▶ **OBJECTIVE**
Reproduce the rows from the start through the line containing "click(x=613, y=197)", swapping "Where should I click to" for "What spot should I click to" and leaving everything else unchanged.

▶ **DATA LISTING**
##############################
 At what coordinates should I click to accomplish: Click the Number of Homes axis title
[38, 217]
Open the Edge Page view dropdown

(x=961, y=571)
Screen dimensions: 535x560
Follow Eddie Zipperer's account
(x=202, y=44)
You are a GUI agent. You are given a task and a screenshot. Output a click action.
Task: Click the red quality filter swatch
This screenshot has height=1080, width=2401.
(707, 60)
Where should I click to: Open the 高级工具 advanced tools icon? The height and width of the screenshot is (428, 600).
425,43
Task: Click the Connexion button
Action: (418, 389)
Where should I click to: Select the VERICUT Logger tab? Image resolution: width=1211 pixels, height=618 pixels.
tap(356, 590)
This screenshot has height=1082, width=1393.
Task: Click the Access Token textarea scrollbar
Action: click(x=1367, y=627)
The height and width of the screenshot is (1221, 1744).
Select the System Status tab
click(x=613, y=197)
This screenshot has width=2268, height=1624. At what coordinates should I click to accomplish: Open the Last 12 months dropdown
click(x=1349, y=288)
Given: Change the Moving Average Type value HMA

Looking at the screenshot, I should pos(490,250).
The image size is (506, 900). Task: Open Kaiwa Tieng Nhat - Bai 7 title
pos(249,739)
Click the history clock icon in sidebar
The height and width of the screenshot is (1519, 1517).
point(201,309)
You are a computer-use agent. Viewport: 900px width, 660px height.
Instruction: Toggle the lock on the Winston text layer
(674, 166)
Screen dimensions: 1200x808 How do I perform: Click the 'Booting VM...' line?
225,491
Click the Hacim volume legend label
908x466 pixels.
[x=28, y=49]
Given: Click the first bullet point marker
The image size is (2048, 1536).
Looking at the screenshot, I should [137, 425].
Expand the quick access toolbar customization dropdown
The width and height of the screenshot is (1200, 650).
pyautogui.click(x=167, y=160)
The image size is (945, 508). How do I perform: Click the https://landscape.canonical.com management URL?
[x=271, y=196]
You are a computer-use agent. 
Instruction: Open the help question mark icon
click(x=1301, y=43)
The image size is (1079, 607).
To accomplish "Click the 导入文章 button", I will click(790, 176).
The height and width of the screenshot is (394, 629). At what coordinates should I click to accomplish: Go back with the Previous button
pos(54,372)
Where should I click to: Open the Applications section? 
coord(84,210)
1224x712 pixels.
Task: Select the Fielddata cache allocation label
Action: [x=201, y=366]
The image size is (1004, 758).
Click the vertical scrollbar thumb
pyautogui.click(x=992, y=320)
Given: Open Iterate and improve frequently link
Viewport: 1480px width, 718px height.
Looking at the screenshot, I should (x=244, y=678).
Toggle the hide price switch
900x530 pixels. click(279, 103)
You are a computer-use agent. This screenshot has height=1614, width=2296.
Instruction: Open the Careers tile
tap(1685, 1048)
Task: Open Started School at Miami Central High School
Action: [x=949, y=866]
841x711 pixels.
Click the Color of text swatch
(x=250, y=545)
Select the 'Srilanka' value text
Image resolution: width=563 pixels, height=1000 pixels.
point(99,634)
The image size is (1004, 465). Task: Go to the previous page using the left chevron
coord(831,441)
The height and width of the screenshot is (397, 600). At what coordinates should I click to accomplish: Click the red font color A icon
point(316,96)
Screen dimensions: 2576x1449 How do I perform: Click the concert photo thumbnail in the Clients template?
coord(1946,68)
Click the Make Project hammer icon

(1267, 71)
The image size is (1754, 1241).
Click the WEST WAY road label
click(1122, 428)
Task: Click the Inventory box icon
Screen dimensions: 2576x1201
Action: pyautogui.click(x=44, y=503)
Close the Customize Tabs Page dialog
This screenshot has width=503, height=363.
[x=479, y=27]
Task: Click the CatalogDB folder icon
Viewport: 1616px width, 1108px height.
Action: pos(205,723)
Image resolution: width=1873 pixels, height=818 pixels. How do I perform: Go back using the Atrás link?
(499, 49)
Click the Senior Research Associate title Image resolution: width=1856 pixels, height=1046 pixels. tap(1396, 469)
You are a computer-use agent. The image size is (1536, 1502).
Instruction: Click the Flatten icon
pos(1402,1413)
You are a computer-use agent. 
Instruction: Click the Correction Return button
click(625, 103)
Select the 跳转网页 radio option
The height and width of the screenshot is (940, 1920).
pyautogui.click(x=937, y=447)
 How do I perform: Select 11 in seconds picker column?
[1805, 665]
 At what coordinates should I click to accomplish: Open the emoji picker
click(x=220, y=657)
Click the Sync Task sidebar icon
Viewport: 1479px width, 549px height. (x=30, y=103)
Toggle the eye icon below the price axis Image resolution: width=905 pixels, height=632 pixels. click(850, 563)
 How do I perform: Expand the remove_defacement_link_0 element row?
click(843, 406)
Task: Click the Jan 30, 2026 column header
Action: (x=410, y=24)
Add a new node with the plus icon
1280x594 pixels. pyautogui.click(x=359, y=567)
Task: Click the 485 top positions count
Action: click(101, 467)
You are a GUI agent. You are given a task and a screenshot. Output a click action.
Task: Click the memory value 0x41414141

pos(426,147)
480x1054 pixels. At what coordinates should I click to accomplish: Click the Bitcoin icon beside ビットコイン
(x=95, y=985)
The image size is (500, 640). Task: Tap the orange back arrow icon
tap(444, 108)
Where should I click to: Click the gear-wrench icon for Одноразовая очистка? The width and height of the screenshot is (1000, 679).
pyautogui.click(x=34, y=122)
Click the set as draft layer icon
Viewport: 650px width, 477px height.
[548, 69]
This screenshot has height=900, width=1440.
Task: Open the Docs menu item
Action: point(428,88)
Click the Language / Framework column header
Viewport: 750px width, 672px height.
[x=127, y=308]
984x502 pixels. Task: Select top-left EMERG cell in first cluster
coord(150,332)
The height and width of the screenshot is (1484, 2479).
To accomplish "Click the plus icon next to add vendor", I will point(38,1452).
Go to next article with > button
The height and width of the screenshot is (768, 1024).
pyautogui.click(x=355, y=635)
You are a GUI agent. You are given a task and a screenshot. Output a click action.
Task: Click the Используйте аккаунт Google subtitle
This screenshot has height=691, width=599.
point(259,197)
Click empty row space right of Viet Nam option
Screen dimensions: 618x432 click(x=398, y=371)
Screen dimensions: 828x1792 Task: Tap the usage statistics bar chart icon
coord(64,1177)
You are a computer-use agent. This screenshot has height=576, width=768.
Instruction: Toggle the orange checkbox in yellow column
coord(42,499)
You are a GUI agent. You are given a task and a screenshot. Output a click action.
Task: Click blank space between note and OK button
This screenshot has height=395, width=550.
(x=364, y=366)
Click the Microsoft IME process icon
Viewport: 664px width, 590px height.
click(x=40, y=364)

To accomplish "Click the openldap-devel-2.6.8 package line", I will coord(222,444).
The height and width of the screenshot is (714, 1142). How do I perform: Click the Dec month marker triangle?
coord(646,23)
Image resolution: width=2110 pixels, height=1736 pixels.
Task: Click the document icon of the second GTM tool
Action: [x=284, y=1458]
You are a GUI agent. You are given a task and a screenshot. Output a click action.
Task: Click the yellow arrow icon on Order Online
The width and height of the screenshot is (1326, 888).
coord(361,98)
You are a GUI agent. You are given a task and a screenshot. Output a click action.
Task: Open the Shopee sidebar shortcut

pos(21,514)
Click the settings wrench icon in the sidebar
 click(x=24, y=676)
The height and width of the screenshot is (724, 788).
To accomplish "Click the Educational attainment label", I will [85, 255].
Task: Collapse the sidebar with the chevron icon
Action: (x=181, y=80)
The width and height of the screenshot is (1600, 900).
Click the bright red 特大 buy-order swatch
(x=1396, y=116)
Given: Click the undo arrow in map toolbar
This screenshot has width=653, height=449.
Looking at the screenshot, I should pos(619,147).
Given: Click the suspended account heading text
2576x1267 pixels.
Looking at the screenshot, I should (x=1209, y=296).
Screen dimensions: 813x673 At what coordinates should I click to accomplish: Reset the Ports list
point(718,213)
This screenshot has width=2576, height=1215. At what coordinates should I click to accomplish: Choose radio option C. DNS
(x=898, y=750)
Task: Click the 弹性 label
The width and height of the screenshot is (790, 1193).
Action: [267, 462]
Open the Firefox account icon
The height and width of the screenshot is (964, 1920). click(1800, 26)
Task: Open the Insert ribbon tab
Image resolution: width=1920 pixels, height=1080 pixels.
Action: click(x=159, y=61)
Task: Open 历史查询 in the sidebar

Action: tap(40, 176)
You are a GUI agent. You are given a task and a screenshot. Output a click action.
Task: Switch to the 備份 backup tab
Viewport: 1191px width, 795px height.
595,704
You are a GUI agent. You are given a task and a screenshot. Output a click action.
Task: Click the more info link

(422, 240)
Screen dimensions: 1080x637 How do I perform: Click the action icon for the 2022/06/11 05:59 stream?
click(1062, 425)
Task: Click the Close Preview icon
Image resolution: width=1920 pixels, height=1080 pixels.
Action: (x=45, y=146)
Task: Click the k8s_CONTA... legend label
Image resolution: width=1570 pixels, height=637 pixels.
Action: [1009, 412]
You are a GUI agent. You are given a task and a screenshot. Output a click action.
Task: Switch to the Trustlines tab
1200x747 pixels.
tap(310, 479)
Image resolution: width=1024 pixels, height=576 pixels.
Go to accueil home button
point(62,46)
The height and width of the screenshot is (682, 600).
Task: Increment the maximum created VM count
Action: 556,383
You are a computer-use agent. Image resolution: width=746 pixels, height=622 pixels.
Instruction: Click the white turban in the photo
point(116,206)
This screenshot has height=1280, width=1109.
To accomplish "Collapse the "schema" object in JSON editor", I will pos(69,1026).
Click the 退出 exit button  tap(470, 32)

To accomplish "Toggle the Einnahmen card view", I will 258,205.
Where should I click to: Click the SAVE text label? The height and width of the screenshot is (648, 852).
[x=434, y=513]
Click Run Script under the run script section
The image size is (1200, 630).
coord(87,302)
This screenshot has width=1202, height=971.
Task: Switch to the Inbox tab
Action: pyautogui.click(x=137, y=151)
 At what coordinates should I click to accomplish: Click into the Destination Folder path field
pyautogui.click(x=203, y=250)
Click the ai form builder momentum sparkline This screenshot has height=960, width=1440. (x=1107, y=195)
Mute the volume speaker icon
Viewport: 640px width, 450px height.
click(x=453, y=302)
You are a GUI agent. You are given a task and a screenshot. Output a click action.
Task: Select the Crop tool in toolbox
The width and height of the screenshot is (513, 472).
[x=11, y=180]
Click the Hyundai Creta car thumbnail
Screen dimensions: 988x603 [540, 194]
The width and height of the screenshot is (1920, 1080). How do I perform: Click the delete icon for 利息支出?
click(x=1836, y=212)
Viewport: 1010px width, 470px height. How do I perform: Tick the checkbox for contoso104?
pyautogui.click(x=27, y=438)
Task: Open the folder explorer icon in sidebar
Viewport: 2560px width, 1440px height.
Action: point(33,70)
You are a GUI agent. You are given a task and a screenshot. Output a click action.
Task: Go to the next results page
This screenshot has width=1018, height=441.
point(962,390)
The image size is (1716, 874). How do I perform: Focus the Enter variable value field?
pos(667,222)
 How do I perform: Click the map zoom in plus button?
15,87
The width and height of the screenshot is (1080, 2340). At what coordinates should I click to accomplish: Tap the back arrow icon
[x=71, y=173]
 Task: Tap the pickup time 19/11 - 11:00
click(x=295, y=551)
##############################
▶ **ANSWER TO THIS PROBLEM**
 At what coordinates should I click to accomplish: Click the Number of Homes axis title
[38, 217]
Open the Edge Page view dropdown

(x=961, y=571)
Screen dimensions: 535x560
Follow Eddie Zipperer's account
(x=202, y=44)
You are a GUI agent. You are given a task and a screenshot. Output a click action.
Task: Click the red quality filter swatch
This screenshot has height=1080, width=2401.
(707, 60)
What spot should I click to: Open the 高级工具 advanced tools icon? The height and width of the screenshot is (428, 600).
425,43
Task: Click the Connexion button
Action: (418, 389)
What spot should I click to: Select the VERICUT Logger tab? Image resolution: width=1211 pixels, height=618 pixels.
tap(356, 590)
This screenshot has height=1082, width=1393.
Task: Click the Access Token textarea scrollbar
Action: click(x=1367, y=627)
The height and width of the screenshot is (1221, 1744).
Select the System Status tab
click(x=613, y=197)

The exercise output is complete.